··· Information supplied ···
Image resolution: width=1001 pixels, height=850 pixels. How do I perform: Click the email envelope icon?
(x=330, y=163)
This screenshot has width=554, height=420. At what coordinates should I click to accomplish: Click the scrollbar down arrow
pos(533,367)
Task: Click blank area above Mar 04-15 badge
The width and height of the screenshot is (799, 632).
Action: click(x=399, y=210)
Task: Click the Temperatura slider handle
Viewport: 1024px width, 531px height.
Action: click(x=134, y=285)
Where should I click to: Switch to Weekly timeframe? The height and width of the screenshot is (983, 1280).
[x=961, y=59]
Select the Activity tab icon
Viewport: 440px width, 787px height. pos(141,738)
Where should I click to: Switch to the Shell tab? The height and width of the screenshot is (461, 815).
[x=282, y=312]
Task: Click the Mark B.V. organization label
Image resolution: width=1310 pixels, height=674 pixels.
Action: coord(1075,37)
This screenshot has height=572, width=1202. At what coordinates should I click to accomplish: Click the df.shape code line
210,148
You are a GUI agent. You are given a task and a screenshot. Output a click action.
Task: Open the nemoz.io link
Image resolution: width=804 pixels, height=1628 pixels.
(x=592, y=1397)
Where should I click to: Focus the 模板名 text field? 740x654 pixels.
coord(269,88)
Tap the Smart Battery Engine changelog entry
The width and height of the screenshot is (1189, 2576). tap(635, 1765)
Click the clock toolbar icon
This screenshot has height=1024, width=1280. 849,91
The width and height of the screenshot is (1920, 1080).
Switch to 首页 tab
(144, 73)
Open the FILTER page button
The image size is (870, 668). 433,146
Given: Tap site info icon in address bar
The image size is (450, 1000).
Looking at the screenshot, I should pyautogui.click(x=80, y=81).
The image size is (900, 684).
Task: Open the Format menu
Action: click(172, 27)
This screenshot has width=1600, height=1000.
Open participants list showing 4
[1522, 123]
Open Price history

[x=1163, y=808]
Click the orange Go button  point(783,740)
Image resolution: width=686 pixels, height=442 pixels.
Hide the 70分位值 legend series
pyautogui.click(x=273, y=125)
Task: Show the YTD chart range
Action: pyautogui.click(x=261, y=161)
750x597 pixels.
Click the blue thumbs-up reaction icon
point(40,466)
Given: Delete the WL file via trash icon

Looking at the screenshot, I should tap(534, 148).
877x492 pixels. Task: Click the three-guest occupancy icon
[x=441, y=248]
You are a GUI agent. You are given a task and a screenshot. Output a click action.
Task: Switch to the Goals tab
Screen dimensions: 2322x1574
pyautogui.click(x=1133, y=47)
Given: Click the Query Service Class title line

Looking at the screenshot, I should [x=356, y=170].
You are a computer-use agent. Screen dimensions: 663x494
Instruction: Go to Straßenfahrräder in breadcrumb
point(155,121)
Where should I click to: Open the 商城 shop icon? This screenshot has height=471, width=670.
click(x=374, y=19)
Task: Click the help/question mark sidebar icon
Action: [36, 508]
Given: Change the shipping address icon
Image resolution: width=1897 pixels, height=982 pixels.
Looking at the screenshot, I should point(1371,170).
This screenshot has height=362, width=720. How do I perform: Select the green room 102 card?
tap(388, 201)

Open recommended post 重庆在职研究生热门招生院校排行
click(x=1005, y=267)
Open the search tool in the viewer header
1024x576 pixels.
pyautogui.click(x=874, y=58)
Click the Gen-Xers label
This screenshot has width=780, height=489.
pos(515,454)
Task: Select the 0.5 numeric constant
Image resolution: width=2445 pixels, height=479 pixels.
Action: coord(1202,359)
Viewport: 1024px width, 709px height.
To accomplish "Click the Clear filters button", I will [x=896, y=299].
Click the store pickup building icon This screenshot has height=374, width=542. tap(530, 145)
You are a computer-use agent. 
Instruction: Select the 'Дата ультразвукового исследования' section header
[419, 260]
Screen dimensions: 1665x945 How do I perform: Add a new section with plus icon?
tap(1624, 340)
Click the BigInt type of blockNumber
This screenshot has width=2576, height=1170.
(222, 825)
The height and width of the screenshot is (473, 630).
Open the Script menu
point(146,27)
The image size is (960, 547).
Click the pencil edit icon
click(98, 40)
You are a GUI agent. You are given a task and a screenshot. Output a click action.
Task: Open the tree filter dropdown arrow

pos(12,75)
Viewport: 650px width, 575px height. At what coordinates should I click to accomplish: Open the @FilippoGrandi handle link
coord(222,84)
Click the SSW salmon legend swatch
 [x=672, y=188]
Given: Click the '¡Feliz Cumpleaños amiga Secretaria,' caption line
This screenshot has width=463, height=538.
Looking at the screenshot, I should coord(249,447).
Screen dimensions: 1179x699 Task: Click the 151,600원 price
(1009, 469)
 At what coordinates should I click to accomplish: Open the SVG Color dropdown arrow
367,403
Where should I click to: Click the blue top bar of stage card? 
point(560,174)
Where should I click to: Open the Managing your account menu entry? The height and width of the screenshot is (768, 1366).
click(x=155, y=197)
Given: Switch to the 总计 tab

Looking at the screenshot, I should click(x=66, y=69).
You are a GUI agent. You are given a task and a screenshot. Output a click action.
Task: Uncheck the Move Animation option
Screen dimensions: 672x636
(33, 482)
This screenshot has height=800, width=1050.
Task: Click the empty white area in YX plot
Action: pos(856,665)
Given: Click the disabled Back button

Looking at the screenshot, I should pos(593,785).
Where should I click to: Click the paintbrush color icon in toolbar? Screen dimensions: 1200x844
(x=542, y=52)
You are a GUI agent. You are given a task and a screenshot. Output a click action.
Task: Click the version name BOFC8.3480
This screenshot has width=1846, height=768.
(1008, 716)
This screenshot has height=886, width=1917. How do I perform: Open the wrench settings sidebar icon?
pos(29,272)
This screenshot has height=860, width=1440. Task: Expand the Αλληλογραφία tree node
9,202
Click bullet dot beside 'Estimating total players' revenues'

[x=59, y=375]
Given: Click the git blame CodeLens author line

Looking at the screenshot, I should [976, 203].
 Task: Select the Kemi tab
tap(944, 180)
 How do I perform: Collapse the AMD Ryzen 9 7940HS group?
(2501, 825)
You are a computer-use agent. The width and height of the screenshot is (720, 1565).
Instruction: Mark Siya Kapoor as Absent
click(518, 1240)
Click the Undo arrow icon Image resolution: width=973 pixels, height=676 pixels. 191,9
···
- _Brief_
Wherever the word "address" shows up in the material, copy the line it is on.

- _Output below_
Given: Tap site info icon in address bar
Given: Change the shipping address icon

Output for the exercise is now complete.